A UCLA study is the first to systematically evaluate the best treatment for myelomeningocele, the most serious form of spina bifida.
Findings from a groundbreaking study published in the New England Journal of Medicine definitely demonstrate that infants who undergo an operation to repair the birth defect spina bifida while still in the womb develop better and experience fewer neurologic complications than babies who have corrective surgery after birth
The multicenter trial, which was conducted by researchers from University of California, San Francisco CF Medical Center, is the first to systematically evaluate the best treatment for myelomeningocele, the most serious form of spina bifida, in which the bones of the spine do not fully form.
The eight-year trial, which was stopped early because results were so positive, shows that prenatal surgery greatly reduces the need to divert fluid away from the brain, improves mental development and motor function, and increases the likelihood that a child will one day walk unassisted.
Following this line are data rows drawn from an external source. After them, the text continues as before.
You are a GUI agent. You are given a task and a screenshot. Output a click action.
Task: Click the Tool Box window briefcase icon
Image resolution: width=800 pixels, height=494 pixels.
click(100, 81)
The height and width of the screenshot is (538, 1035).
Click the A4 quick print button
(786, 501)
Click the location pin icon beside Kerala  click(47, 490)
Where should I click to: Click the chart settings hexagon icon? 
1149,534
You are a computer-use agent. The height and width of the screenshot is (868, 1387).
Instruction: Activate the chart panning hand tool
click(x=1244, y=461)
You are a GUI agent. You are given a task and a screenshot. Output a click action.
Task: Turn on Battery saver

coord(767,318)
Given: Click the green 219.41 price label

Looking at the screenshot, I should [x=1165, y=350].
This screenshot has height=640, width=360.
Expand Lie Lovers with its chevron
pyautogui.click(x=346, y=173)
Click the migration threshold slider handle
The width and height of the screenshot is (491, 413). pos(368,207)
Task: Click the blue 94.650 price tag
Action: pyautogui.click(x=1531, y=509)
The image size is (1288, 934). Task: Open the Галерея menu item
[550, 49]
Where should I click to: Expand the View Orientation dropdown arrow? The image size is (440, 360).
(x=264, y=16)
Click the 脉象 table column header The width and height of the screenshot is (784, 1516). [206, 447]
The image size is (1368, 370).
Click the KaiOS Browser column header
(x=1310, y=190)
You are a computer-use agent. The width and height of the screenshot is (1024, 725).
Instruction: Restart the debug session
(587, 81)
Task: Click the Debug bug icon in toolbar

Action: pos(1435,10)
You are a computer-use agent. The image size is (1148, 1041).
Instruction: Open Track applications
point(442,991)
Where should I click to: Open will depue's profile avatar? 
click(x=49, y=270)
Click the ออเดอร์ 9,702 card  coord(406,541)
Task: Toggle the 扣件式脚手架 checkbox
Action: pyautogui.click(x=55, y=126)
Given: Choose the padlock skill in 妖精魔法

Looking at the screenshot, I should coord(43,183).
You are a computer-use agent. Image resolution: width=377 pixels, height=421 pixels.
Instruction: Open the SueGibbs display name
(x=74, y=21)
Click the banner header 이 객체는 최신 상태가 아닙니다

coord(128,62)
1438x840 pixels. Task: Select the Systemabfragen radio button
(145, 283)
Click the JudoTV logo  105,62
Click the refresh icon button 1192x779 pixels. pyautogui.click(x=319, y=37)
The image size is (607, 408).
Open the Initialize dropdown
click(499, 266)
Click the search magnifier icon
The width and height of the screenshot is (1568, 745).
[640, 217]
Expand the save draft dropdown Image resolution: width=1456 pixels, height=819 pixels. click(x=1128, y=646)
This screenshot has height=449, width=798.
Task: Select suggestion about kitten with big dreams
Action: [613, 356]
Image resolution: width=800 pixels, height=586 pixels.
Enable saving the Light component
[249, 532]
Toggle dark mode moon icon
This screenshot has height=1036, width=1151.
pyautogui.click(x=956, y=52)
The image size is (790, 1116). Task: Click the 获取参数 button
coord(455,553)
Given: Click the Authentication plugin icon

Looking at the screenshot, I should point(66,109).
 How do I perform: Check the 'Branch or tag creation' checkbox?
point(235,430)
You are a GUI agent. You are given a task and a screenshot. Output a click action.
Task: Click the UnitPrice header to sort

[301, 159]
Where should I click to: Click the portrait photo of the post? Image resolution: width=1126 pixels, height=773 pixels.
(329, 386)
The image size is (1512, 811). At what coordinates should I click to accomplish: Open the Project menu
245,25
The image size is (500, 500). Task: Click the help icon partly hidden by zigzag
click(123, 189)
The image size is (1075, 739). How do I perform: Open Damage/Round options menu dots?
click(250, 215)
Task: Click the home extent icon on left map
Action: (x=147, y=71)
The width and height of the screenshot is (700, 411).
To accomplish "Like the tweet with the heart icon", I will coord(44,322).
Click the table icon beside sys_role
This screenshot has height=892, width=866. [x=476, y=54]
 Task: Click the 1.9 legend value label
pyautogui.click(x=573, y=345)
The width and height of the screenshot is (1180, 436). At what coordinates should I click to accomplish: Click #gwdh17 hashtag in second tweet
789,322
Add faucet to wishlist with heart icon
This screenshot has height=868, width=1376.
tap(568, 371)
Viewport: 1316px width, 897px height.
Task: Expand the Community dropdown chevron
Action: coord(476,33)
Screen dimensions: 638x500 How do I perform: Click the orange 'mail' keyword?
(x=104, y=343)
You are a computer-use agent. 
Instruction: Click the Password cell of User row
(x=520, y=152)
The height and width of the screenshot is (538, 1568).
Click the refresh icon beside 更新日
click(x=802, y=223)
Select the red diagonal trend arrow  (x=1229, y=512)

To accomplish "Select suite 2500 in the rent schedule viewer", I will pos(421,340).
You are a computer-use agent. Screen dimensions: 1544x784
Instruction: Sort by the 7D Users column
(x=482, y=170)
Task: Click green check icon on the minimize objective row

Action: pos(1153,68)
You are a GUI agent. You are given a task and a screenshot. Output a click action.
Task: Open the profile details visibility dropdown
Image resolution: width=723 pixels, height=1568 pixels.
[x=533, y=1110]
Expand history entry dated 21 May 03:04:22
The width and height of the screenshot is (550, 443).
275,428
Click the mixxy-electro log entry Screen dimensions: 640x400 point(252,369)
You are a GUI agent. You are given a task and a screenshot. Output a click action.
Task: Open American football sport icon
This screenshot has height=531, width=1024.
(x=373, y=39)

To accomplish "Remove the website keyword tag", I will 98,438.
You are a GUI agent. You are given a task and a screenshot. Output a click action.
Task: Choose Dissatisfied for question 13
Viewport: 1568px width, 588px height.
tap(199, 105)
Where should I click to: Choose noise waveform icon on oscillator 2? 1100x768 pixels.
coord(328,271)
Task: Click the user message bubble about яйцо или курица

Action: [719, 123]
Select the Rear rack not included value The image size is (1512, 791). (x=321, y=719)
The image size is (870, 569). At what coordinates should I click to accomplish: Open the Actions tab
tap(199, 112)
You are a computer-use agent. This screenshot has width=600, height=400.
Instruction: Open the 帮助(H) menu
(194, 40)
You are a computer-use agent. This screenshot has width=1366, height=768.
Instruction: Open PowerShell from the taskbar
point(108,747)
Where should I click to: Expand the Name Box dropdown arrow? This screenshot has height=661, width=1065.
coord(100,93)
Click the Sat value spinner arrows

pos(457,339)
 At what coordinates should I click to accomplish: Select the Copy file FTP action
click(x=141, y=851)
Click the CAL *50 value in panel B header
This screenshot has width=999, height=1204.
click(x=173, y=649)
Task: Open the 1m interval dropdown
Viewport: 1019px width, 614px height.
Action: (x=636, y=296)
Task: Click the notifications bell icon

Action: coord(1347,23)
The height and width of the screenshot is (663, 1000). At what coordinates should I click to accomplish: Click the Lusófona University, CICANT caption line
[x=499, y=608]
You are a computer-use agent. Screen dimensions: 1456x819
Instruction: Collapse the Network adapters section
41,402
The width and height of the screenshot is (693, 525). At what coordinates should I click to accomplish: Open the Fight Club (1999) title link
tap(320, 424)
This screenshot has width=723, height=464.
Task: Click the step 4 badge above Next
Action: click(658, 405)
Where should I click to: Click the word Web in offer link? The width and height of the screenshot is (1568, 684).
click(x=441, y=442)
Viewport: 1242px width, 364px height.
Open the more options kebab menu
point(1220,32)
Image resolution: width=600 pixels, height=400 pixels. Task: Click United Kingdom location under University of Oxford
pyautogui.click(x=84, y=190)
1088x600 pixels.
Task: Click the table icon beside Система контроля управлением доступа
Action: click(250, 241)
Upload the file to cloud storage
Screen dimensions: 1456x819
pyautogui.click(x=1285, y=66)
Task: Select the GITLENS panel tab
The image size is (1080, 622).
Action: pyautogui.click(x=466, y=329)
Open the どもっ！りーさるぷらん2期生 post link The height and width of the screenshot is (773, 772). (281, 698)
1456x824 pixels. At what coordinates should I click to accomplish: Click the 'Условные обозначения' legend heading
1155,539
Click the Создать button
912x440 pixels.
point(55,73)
This is the first time a randomized clinical trial has clearly demonstrated that surgery before birth can improve the outcome for patients.
"For a young couple, finding out their developing child has a problem is one of the most devastating things that can happen. This landmark study offers real hope for improving the lives of children with spina bifida worldwide," said Diana Farmer, MD, the study’s senior author and surgeon-in-chief at UCSF Benioff Children's Hospital. "Based on our findings, it appears that fetal surgery can provide a better option for these patients than waiting to treat them after birth."
Although the Management of Myelomeningocele Study (MOMS) initially aimed to enroll 200 expectant mothers carrying a child with myelomeningocele, it was stopped early in December 2010 with 183 participants because of the significant benefits demonstrated in the children who underwent prenatal surgery.
Spina bifida arises during the first few weeks of development when the neural tube—the embryonic structure that ultimately becomes the central nervous system—fails to close, resulting in an underdeveloped spinal cord, according to co-author Nalin Gupta, MD.
In cases of myelomeningocele, a portion of the spinal cord is left exposed and protrudes through an opening on the baby's back that resembles a cyst. Children with myelomeningocele face lifelong disabilities including leg weakness or paralysis and a loss of bladder and bowel control. They often need braces to walk or are wheelchair-bound.
"I think the outcomes of this trial are game-changing for the field of fetal surgery. However, it is important to remember that fetal surgery is just one of the options available for families and may not be applicable to everyone," Farmer said, noting that there are risks associated with fetal surgery. Infants who underwent the prenatal procedure were more likely to be born preterm, with an average gestational age of 34.1 weeks, compared to an average 37.3 weeks in the postnatal group. Mothers undergoing fetal surgery also face serious risks, and all must deliver subsequent pregnancies by Cesarean section to prevent uterine rupture.
"This is serious surgery, and a woman risks her life just as if she donated a piece of her liver in a living transplant operation,” she said.
According to the authors, continued follow-up of the children in the study is needed to assess whether the early benefits are sustained through school age.